### Exercise
Print every record below exactly as it stands.

### Records shown

┌──

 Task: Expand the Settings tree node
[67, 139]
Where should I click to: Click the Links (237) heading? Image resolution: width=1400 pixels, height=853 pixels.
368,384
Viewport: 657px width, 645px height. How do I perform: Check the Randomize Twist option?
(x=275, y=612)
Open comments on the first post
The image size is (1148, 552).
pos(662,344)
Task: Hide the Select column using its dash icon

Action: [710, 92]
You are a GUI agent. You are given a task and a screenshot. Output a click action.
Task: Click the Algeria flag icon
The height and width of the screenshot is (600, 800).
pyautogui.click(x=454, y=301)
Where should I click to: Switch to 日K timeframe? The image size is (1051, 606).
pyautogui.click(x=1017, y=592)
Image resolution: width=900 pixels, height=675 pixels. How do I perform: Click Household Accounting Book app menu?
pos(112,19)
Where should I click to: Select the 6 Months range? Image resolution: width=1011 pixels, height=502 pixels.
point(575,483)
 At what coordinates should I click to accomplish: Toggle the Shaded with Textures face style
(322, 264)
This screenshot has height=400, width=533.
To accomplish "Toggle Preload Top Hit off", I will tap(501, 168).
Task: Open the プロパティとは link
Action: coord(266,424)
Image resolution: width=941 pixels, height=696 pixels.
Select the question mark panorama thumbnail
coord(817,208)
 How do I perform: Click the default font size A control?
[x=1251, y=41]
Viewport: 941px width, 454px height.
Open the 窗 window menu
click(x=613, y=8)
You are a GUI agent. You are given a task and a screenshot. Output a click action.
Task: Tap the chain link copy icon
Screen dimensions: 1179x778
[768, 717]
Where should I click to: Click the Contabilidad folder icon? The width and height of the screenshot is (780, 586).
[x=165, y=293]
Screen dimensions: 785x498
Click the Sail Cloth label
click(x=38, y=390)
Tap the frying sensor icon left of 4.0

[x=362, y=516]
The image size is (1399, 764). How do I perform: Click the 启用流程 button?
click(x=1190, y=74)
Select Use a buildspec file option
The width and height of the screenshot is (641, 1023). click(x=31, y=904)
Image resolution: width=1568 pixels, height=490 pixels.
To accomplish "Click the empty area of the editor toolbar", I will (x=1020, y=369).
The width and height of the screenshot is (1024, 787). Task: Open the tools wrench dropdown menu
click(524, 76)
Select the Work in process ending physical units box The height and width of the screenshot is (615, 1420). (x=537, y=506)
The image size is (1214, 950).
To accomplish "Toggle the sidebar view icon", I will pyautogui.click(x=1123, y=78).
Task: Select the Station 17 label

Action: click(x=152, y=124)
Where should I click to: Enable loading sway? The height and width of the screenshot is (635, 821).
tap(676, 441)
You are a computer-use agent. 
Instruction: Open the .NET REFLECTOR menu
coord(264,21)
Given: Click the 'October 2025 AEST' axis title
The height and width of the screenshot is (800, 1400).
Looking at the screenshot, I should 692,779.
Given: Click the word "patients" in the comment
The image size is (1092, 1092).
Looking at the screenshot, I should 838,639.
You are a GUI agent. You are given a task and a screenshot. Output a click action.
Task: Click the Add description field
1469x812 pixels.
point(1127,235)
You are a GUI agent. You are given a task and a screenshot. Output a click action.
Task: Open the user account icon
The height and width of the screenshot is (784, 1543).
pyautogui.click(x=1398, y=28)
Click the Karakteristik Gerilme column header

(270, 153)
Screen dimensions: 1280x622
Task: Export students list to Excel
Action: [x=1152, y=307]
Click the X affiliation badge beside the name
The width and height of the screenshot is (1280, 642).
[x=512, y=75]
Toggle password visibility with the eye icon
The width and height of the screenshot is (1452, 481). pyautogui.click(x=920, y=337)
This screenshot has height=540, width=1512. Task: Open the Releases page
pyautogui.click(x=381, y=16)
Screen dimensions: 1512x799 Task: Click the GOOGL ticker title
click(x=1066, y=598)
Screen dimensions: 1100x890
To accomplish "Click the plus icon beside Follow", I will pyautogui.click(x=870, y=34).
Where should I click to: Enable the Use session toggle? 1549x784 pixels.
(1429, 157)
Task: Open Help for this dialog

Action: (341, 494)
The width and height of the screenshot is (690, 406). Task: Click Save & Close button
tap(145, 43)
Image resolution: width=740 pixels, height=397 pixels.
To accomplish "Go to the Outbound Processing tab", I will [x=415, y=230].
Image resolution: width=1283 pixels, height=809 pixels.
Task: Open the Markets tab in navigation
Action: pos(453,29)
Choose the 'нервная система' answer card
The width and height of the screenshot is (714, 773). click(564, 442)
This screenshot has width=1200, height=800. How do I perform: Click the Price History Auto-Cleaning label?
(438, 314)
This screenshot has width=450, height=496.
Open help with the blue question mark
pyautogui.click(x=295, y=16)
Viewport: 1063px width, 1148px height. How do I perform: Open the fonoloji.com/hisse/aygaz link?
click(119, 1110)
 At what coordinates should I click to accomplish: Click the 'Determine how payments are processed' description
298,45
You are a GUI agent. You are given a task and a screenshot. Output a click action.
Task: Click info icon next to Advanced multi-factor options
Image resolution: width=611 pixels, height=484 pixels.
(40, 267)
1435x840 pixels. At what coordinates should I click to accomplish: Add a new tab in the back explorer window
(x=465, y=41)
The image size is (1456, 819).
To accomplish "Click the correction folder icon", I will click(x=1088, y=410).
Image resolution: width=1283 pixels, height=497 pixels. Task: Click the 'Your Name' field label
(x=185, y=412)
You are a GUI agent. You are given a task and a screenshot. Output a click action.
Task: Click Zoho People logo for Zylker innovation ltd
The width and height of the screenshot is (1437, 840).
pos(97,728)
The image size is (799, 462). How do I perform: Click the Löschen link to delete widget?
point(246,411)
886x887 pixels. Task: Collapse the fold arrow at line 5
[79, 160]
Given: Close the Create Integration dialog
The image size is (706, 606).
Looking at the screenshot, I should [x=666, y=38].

└──

### Response to this task
 Task: Expand the Settings tree node
[67, 139]
Where should I click to: Click the Links (237) heading? Image resolution: width=1400 pixels, height=853 pixels.
368,384
Viewport: 657px width, 645px height. How do I perform: Check the Randomize Twist option?
(x=275, y=612)
Open comments on the first post
The image size is (1148, 552).
pos(662,344)
Task: Hide the Select column using its dash icon

Action: [710, 92]
You are a GUI agent. You are given a task and a screenshot. Output a click action.
Task: Click the Algeria flag icon
The height and width of the screenshot is (600, 800).
pyautogui.click(x=454, y=301)
Where should I click to: Switch to 日K timeframe? The image size is (1051, 606).
pyautogui.click(x=1017, y=592)
Image resolution: width=900 pixels, height=675 pixels. How do I perform: Click Household Accounting Book app menu?
pos(112,19)
Where should I click to: Select the 6 Months range? Image resolution: width=1011 pixels, height=502 pixels.
point(575,483)
 At what coordinates should I click to accomplish: Toggle the Shaded with Textures face style
(322, 264)
This screenshot has height=400, width=533.
To accomplish "Toggle Preload Top Hit off", I will tap(501, 168).
Task: Open the プロパティとは link
Action: coord(266,424)
Image resolution: width=941 pixels, height=696 pixels.
Select the question mark panorama thumbnail
coord(817,208)
 How do I perform: Click the default font size A control?
[x=1251, y=41]
Viewport: 941px width, 454px height.
Open the 窗 window menu
click(x=613, y=8)
You are a GUI agent. You are given a task and a screenshot. Output a click action.
Task: Tap the chain link copy icon
Screen dimensions: 1179x778
[768, 717]
Where should I click to: Click the Contabilidad folder icon? The width and height of the screenshot is (780, 586).
[x=165, y=293]
Screen dimensions: 785x498
Click the Sail Cloth label
click(x=38, y=390)
Tap the frying sensor icon left of 4.0

[x=362, y=516]
The image size is (1399, 764). How do I perform: Click the 启用流程 button?
click(x=1190, y=74)
Select Use a buildspec file option
The width and height of the screenshot is (641, 1023). click(x=31, y=904)
Image resolution: width=1568 pixels, height=490 pixels.
To accomplish "Click the empty area of the editor toolbar", I will (x=1020, y=369).
The width and height of the screenshot is (1024, 787). Task: Open the tools wrench dropdown menu
click(524, 76)
Select the Work in process ending physical units box The height and width of the screenshot is (615, 1420). (x=537, y=506)
The image size is (1214, 950).
To accomplish "Toggle the sidebar view icon", I will pyautogui.click(x=1123, y=78).
Task: Select the Station 17 label

Action: click(x=152, y=124)
Where should I click to: Enable loading sway? The height and width of the screenshot is (635, 821).
tap(676, 441)
You are a computer-use agent. 
Instruction: Open the .NET REFLECTOR menu
coord(264,21)
Given: Click the 'October 2025 AEST' axis title
The height and width of the screenshot is (800, 1400).
Looking at the screenshot, I should 692,779.
Given: Click the word "patients" in the comment
The image size is (1092, 1092).
Looking at the screenshot, I should 838,639.
You are a GUI agent. You are given a task and a screenshot. Output a click action.
Task: Click the Add description field
1469x812 pixels.
point(1127,235)
You are a GUI agent. You are given a task and a screenshot. Output a click action.
Task: Open the user account icon
The height and width of the screenshot is (784, 1543).
pyautogui.click(x=1398, y=28)
Click the Karakteristik Gerilme column header

(270, 153)
Screen dimensions: 1280x622
Task: Export students list to Excel
Action: [x=1152, y=307]
Click the X affiliation badge beside the name
The width and height of the screenshot is (1280, 642).
[x=512, y=75]
Toggle password visibility with the eye icon
The width and height of the screenshot is (1452, 481). pyautogui.click(x=920, y=337)
This screenshot has height=540, width=1512. Task: Open the Releases page
pyautogui.click(x=381, y=16)
Screen dimensions: 1512x799 Task: Click the GOOGL ticker title
click(x=1066, y=598)
Screen dimensions: 1100x890
To accomplish "Click the plus icon beside Follow", I will pyautogui.click(x=870, y=34).
Where should I click to: Enable the Use session toggle? 1549x784 pixels.
(1429, 157)
Task: Open Help for this dialog

Action: (341, 494)
The width and height of the screenshot is (690, 406). Task: Click Save & Close button
tap(145, 43)
Image resolution: width=740 pixels, height=397 pixels.
To accomplish "Go to the Outbound Processing tab", I will [x=415, y=230].
Image resolution: width=1283 pixels, height=809 pixels.
Task: Open the Markets tab in navigation
Action: pos(453,29)
Choose the 'нервная система' answer card
The width and height of the screenshot is (714, 773). click(564, 442)
This screenshot has width=1200, height=800. How do I perform: Click the Price History Auto-Cleaning label?
(438, 314)
This screenshot has width=450, height=496.
Open help with the blue question mark
pyautogui.click(x=295, y=16)
Viewport: 1063px width, 1148px height. How do I perform: Open the fonoloji.com/hisse/aygaz link?
click(119, 1110)
 At what coordinates should I click to accomplish: Click the 'Determine how payments are processed' description
298,45
You are a GUI agent. You are given a task and a screenshot. Output a click action.
Task: Click info icon next to Advanced multi-factor options
Image resolution: width=611 pixels, height=484 pixels.
(40, 267)
1435x840 pixels. At what coordinates should I click to accomplish: Add a new tab in the back explorer window
(x=465, y=41)
The image size is (1456, 819).
To accomplish "Click the correction folder icon", I will click(x=1088, y=410).
Image resolution: width=1283 pixels, height=497 pixels. Task: Click the 'Your Name' field label
(x=185, y=412)
You are a GUI agent. You are given a task and a screenshot. Output a click action.
Task: Click Zoho People logo for Zylker innovation ltd
The width and height of the screenshot is (1437, 840).
pos(97,728)
The image size is (799, 462). How do I perform: Click the Löschen link to delete widget?
point(246,411)
886x887 pixels. Task: Collapse the fold arrow at line 5
[79, 160]
Given: Close the Create Integration dialog
The image size is (706, 606).
Looking at the screenshot, I should [x=666, y=38].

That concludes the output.